_PROMPT_
Starting at the line containing "Select the Draw pencil tool" and ending at the line containing "Task: Click the 'Поиск' filter search field", print every line of the material below exactly, both ends included, and stop there.

_SUPPLIED MATERIAL_
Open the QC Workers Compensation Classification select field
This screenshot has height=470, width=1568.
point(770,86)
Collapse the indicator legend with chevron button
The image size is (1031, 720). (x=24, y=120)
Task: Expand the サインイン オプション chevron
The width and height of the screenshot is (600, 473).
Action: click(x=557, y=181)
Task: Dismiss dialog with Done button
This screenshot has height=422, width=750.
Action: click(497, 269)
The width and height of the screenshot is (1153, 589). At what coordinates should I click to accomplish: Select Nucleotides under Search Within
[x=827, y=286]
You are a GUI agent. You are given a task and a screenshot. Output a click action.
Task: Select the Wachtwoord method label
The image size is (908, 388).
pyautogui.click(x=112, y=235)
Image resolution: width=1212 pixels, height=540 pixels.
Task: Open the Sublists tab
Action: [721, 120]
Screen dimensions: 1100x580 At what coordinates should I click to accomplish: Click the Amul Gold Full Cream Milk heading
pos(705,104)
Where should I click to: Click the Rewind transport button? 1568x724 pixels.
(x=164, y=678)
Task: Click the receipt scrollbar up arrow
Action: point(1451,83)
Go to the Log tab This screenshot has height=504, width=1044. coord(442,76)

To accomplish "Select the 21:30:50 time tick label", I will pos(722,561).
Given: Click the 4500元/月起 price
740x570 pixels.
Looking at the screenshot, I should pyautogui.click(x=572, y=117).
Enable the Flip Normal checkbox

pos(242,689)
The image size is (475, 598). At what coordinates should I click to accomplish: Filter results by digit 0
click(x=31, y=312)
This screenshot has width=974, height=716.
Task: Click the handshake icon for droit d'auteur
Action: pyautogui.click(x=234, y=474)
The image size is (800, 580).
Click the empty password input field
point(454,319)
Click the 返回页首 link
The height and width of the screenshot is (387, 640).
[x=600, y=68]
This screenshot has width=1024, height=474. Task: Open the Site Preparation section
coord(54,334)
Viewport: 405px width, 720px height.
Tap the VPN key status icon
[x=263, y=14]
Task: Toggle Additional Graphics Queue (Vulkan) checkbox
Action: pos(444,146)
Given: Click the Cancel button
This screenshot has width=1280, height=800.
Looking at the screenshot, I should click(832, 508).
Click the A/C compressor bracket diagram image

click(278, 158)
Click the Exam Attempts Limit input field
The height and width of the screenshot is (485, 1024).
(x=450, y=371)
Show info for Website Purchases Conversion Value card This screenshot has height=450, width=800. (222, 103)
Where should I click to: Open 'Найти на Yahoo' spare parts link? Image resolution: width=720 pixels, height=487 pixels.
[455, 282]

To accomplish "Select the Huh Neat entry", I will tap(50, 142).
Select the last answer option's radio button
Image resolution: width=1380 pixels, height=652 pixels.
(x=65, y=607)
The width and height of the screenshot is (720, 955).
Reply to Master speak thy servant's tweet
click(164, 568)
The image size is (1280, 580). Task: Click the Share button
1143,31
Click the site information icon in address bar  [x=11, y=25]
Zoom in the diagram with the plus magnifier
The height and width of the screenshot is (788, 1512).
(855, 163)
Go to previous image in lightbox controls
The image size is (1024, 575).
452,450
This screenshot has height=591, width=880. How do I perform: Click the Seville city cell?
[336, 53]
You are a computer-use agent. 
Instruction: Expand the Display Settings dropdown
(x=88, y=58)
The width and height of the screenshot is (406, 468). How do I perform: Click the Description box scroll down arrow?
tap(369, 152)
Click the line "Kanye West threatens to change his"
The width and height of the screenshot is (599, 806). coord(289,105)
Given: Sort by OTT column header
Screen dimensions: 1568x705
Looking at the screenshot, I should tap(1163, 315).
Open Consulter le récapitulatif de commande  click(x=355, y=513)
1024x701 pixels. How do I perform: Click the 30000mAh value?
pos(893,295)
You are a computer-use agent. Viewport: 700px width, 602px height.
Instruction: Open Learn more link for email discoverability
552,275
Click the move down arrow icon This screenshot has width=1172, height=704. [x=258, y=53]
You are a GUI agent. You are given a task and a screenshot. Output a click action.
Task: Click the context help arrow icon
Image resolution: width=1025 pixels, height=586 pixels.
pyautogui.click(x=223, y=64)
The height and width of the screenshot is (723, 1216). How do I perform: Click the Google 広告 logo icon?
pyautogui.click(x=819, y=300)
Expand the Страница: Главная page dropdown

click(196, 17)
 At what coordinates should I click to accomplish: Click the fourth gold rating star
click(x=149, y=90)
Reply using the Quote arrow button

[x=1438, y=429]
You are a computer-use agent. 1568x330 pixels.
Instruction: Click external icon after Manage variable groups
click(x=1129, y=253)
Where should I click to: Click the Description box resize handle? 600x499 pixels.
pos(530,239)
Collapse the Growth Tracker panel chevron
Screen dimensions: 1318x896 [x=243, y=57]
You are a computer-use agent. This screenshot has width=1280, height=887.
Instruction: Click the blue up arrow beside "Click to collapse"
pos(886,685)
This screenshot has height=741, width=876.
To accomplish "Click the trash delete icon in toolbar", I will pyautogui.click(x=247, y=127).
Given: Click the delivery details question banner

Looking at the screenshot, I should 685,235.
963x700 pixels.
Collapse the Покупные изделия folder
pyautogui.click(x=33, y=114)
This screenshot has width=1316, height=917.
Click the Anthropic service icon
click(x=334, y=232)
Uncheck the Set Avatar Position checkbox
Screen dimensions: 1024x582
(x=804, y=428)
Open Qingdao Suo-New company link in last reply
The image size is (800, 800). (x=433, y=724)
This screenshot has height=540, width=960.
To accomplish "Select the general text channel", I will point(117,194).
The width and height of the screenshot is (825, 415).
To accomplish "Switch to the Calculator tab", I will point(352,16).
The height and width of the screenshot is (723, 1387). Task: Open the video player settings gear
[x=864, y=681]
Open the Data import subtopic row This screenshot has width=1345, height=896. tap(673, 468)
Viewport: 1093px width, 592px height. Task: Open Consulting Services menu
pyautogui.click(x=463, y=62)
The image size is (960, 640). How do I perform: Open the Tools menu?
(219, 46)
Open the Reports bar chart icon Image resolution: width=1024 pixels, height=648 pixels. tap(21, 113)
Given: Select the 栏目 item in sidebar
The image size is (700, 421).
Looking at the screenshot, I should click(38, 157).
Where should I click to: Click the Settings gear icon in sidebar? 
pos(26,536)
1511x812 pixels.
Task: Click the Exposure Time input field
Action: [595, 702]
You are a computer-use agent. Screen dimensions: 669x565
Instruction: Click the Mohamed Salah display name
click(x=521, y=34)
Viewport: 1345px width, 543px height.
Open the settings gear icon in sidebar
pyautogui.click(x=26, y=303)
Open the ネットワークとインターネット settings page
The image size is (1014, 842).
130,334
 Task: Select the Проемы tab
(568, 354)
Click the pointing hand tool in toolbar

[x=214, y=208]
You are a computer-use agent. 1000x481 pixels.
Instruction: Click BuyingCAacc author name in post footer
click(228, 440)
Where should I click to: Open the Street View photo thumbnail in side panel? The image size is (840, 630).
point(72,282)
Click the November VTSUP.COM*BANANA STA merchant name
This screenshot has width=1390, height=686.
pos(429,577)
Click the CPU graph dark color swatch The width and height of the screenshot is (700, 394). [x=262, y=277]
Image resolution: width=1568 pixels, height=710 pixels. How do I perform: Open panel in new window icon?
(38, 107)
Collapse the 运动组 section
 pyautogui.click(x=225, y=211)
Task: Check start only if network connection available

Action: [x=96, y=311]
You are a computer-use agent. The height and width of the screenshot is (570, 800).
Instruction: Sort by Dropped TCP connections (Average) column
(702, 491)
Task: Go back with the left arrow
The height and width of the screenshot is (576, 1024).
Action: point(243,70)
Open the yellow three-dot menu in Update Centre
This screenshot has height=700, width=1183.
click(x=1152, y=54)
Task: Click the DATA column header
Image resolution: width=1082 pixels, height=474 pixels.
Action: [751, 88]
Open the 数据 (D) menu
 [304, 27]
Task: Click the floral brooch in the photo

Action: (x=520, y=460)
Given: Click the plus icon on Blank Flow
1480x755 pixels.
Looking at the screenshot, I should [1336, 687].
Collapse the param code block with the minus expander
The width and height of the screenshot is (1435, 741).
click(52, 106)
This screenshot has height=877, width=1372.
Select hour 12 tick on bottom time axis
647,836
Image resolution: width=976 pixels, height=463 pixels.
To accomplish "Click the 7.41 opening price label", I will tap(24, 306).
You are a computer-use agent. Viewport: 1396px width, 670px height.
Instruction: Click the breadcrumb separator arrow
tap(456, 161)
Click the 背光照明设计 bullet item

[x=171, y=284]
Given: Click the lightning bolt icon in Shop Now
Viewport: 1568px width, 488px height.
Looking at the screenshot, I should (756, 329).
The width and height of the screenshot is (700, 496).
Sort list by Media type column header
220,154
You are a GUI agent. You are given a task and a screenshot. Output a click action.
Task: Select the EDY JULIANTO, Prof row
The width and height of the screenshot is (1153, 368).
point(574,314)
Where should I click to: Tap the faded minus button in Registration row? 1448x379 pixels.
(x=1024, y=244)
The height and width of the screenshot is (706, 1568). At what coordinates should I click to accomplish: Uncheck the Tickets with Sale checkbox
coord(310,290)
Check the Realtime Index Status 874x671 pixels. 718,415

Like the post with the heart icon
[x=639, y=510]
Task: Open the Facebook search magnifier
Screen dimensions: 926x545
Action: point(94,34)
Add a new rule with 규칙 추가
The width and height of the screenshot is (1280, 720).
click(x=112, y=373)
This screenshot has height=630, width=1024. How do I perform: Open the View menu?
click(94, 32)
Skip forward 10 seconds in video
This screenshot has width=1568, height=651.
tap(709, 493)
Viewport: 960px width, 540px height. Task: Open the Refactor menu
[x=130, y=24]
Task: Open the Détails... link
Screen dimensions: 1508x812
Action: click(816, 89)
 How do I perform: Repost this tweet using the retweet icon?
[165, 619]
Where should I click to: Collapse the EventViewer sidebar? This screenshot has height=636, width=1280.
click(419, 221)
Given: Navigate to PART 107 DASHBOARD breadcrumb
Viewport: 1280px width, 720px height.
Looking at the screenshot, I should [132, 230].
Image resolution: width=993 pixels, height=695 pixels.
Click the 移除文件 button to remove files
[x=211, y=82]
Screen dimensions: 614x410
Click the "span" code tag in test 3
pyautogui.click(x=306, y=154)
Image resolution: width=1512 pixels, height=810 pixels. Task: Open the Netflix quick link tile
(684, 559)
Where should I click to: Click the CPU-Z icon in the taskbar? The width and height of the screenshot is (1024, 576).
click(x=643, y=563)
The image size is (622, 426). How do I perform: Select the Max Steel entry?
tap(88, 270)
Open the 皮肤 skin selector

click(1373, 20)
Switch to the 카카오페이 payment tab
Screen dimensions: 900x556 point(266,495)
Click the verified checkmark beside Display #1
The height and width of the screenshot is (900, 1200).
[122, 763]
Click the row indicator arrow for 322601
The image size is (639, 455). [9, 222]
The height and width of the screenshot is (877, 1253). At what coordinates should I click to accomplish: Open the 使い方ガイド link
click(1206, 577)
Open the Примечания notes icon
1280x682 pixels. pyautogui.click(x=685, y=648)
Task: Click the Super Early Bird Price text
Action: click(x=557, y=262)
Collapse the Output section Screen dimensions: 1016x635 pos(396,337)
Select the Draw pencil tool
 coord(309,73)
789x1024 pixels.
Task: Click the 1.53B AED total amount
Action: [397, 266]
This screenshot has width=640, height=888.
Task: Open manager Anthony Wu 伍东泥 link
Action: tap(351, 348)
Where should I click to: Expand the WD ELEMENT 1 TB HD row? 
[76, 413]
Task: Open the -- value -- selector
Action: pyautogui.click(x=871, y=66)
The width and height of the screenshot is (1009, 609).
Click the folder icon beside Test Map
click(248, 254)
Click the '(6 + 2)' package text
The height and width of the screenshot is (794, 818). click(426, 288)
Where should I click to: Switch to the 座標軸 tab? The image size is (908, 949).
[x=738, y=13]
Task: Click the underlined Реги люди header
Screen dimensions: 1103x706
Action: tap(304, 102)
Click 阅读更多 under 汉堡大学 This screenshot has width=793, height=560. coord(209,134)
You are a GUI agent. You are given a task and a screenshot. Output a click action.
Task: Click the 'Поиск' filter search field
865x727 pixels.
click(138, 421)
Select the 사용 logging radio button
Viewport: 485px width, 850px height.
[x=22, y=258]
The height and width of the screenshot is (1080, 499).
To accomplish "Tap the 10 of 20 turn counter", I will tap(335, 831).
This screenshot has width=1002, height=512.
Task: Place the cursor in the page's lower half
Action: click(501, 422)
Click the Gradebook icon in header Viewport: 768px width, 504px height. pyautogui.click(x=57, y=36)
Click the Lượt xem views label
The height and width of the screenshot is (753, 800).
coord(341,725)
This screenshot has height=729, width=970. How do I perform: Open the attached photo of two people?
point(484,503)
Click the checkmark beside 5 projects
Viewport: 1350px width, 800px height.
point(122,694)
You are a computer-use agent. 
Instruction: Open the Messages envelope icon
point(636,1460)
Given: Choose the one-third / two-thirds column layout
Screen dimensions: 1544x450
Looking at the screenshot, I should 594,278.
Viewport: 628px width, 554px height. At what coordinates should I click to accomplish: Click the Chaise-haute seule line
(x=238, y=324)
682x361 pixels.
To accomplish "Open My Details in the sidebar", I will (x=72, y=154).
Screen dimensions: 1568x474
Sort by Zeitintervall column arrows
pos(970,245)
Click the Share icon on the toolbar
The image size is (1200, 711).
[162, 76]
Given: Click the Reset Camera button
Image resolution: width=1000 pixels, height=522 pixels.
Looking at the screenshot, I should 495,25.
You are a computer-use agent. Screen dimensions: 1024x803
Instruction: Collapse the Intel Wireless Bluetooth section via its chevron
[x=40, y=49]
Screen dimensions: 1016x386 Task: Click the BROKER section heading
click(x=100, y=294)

_EXPECTED ANSWER_
Select the Draw pencil tool
 coord(309,73)
789x1024 pixels.
Task: Click the 1.53B AED total amount
Action: [397, 266]
This screenshot has width=640, height=888.
Task: Open manager Anthony Wu 伍东泥 link
Action: tap(351, 348)
Where should I click to: Expand the WD ELEMENT 1 TB HD row? 
[76, 413]
Task: Open the -- value -- selector
Action: pyautogui.click(x=871, y=66)
The width and height of the screenshot is (1009, 609).
Click the folder icon beside Test Map
click(248, 254)
Click the '(6 + 2)' package text
The height and width of the screenshot is (794, 818). click(426, 288)
Where should I click to: Switch to the 座標軸 tab? The image size is (908, 949).
[x=738, y=13]
Task: Click the underlined Реги люди header
Screen dimensions: 1103x706
Action: tap(304, 102)
Click 阅读更多 under 汉堡大学 This screenshot has width=793, height=560. coord(209,134)
You are a GUI agent. You are given a task and a screenshot. Output a click action.
Task: Click the 'Поиск' filter search field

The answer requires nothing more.